Rare and intractable diseases, Clinical trials, Drug target genes/pathways, Drug repositioning

【目的】難病・希少疾患領域では、患者数の少なさから創薬開発のための情報不足が課題である。我々は課題解決の一つのアプローチとして、網羅的かつ疾患横断的な創薬状況を比較・分析可能とするためのデータベース:DDrare(ディーディーレア)を開発した。開発薬の情報とそれらの標的遺伝子/パスウェイの情報とを紐づけることで、創薬に有用な情報が得られることを目的としている。
【方法】厚生労働省の指定難病を対象に同義名等を含む英語辞書を作成した。これをもとに、指定難病に対応する難病・希少疾患について、日米欧中の臨床試験データベースから臨床試験及び開発薬の情報を抽出した。開発薬については、DrugBank とKEGGを参考に標的遺伝子/パスウェイの情報を紐付けた。
【結果】指定難病のうち239疾患(70.7%)について、臨床試験34,520件及び開発薬2,195件(DrugBankにあるもの)が抽出できた。このうち開発薬955件については、613標的遺伝子、297標的パスウェイの情報を紐付けることができた。疾患横断的に見ると、開発薬390件(17.8%)が指定難病5疾患以上で共有されていた。同様に、標的パスウェイ263件(88.6%)と標的遺伝子284件(46.3%)が、5疾患以上で共有されていた。
【考察・結論】患者数の多い疾患に臨床試験及び開発薬が多い傾向が見られたが、開発薬の相当数が複数疾患間で共有されていた。

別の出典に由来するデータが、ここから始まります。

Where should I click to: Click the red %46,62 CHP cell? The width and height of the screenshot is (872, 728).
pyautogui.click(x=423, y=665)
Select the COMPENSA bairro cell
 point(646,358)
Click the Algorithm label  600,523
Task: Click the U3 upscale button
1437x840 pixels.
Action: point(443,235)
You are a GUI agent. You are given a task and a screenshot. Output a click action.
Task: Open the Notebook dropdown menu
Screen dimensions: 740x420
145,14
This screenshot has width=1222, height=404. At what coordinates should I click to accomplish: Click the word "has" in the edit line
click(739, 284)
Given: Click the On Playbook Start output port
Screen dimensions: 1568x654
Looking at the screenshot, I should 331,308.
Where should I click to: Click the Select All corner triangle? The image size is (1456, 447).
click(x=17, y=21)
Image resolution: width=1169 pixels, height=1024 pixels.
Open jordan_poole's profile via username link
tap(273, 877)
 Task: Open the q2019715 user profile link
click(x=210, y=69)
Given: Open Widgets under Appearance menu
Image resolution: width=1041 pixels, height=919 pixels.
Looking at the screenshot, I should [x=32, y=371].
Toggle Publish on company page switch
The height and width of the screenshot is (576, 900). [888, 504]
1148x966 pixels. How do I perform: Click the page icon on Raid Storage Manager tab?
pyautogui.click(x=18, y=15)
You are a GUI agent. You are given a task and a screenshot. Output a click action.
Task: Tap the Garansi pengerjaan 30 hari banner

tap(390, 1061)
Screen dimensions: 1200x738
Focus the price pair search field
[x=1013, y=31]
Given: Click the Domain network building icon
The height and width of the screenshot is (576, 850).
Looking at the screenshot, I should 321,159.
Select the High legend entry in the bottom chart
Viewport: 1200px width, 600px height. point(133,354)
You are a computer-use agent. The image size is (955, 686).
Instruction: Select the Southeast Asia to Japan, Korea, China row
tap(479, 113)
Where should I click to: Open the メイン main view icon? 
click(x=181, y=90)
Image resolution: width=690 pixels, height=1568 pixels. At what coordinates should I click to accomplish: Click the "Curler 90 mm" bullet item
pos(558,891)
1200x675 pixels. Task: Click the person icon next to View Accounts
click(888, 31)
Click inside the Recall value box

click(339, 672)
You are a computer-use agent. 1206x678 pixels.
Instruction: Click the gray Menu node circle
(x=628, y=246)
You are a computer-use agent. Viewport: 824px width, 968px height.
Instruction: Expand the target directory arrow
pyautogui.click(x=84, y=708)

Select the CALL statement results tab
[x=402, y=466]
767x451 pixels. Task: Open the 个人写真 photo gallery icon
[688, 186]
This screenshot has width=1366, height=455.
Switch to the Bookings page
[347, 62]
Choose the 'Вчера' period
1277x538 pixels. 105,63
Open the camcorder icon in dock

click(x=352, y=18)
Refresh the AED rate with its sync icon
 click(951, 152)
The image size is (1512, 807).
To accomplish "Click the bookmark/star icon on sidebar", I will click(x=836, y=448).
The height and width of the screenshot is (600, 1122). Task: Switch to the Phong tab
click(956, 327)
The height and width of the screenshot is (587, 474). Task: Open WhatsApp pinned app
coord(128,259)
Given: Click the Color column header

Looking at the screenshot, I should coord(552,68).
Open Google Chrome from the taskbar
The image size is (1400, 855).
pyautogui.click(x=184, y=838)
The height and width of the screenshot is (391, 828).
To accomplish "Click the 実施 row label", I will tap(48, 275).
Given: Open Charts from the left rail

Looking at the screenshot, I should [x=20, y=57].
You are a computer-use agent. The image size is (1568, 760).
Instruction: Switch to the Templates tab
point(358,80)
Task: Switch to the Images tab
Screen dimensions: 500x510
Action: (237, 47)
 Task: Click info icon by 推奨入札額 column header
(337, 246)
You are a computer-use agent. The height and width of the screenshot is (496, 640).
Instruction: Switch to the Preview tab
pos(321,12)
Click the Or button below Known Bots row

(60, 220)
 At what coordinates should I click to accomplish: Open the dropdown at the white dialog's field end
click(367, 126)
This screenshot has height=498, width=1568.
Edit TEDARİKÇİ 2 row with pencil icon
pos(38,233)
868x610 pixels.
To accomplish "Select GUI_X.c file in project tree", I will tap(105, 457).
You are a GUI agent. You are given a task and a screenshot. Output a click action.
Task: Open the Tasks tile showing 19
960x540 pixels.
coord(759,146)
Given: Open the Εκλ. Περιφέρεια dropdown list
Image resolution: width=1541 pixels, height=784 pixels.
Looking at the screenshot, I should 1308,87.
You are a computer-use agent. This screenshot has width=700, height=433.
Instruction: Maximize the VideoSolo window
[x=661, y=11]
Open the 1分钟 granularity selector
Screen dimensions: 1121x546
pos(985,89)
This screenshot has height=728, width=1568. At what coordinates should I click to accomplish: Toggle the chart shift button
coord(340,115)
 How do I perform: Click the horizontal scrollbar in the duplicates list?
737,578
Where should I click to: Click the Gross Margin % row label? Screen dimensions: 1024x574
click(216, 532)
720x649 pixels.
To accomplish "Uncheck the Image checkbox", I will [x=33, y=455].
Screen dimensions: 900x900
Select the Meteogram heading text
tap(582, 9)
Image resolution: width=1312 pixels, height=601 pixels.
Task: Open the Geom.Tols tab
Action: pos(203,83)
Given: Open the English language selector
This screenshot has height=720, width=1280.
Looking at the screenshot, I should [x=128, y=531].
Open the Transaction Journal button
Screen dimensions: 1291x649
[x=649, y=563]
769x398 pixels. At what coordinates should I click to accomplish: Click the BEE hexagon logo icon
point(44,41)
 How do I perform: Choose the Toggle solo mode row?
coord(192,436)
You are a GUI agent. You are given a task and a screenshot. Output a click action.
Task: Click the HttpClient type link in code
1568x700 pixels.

それらの開発薬には、広く用いられている抗炎症薬等だけでなく、疾患特異的な遺伝子/パスウェイに関連するものも含まれていた。このような情報から、新たなドラッグリポジショニング候補探索が可能と考えられる。DDrareについては、2024年度以降もデータ更新及びテキストマイニングツールや検索システムの改良等を進めていく計画である。